Provided records:
▬▬▬
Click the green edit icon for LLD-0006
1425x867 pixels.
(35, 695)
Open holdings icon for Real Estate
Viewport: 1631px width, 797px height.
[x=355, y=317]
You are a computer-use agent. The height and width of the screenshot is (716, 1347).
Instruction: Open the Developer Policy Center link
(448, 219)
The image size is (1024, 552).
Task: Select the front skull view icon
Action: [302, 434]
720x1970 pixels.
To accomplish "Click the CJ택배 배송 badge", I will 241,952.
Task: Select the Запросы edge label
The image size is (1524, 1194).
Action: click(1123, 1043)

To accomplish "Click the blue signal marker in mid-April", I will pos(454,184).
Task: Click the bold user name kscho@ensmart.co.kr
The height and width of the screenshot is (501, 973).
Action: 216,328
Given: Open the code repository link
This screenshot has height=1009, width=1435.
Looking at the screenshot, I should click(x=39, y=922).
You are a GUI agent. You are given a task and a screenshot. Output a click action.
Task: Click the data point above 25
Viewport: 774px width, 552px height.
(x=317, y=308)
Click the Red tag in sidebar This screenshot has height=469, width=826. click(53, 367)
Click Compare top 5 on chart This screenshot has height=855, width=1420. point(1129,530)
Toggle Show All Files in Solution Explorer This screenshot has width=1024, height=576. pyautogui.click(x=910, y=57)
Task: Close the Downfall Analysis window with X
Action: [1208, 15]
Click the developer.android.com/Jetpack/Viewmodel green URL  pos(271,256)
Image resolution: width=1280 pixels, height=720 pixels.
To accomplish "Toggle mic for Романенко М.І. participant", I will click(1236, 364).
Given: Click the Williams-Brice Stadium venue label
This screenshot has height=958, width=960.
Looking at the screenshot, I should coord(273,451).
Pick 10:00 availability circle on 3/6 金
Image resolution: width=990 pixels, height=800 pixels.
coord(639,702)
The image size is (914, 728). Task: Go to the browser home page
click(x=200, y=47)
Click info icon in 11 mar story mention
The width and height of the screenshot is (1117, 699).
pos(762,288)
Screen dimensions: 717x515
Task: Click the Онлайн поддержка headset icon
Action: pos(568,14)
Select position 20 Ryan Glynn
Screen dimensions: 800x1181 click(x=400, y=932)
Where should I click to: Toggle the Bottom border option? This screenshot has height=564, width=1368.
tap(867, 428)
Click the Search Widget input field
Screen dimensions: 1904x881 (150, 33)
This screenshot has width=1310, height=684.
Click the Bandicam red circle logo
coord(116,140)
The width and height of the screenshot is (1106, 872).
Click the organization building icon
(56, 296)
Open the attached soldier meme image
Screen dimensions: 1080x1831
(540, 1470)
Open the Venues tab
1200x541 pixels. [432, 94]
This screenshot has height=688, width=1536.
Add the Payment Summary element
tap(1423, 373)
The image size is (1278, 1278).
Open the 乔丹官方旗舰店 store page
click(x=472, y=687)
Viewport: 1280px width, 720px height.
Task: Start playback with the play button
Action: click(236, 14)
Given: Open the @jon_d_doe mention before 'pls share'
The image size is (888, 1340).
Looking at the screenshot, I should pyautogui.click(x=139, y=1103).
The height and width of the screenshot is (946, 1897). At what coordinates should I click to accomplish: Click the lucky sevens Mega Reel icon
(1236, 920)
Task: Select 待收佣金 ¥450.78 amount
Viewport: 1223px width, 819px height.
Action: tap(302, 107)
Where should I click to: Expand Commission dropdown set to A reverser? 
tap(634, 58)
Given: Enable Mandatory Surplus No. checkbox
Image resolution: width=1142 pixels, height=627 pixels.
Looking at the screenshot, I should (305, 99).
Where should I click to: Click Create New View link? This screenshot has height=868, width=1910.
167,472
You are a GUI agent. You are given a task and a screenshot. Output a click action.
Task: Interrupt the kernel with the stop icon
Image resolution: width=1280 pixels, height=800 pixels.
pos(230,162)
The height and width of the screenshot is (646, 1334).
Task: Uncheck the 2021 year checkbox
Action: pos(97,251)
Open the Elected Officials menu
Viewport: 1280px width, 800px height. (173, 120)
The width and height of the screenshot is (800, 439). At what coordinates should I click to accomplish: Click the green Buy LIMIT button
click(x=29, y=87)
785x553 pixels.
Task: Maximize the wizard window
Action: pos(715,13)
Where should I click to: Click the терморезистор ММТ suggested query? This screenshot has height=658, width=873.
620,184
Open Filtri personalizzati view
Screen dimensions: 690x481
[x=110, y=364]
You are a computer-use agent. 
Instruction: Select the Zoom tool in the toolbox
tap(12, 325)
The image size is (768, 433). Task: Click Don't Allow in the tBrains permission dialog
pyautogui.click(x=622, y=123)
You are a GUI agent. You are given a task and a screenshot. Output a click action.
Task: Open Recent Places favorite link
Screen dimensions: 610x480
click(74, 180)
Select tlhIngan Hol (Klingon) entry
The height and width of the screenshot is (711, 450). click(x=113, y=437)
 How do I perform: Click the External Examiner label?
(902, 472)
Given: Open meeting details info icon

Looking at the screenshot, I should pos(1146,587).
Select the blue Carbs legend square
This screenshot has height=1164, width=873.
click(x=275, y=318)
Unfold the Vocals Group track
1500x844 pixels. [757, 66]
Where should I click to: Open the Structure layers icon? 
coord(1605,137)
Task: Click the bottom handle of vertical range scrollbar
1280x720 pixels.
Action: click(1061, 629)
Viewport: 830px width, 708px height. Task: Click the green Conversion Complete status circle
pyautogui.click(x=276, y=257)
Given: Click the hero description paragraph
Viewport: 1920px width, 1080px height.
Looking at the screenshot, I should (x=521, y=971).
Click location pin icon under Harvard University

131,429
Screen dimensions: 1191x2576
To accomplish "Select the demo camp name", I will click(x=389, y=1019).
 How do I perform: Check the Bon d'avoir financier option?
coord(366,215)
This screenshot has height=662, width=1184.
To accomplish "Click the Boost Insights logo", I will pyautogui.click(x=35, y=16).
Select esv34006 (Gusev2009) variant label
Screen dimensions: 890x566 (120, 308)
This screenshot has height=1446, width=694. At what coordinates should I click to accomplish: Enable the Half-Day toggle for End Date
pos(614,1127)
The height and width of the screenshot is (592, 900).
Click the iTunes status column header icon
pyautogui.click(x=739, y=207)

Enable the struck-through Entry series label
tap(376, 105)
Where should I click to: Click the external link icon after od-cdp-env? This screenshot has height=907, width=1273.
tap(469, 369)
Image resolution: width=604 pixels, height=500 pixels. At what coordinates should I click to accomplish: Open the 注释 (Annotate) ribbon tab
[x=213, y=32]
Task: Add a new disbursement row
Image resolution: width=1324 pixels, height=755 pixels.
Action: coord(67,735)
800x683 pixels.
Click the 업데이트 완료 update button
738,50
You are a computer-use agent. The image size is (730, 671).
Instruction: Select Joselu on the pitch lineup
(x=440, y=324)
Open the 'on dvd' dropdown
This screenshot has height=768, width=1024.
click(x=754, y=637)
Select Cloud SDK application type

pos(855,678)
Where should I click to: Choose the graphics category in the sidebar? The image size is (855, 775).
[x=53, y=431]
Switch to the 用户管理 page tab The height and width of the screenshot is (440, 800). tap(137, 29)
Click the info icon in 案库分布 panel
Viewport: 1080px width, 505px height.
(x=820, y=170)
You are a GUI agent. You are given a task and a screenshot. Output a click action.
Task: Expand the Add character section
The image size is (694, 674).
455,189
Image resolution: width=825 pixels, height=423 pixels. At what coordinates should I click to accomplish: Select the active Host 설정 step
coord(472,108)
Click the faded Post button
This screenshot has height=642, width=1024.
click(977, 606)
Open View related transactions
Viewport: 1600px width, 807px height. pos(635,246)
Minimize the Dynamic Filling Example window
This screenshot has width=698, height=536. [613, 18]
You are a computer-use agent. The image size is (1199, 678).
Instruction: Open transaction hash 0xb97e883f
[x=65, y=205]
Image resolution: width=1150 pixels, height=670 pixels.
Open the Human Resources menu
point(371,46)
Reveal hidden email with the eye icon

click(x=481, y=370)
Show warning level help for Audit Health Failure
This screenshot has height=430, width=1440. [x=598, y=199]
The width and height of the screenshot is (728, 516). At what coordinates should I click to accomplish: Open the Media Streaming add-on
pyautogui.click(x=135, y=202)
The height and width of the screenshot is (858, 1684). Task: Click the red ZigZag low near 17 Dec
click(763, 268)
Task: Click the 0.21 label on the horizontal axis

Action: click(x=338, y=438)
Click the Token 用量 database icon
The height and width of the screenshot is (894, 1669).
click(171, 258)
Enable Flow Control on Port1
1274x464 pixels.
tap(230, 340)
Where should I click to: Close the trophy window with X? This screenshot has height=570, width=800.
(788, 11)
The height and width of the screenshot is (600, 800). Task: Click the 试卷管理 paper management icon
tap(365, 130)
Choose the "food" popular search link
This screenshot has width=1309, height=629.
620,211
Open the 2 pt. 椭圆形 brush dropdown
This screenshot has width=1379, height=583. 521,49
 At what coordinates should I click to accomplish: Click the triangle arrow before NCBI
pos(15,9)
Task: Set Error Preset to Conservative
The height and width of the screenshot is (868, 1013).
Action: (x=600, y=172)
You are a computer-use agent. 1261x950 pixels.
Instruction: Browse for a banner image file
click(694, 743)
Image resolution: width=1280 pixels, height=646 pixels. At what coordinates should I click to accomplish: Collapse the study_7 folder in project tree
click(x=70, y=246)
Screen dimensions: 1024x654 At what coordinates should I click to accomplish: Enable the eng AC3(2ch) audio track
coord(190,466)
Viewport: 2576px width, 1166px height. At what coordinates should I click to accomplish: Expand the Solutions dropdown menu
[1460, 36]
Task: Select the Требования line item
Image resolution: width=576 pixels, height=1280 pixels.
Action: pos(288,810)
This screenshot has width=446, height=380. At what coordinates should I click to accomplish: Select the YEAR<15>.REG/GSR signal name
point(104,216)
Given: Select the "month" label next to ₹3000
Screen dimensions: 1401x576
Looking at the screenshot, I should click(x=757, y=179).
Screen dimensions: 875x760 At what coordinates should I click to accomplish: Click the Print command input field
▬▬▬
Task goal: Copy out all lines above holding "computer".

Solution for this exercise:
You are a computer-use agent. The height and width of the screenshot is (716, 1347).
You are a computer-use agent. 
You are a computer-use agent. The image size is (730, 671).
You are a computer-use agent. The image size is (1199, 678).
You are a computer-use agent. 1261x950 pixels.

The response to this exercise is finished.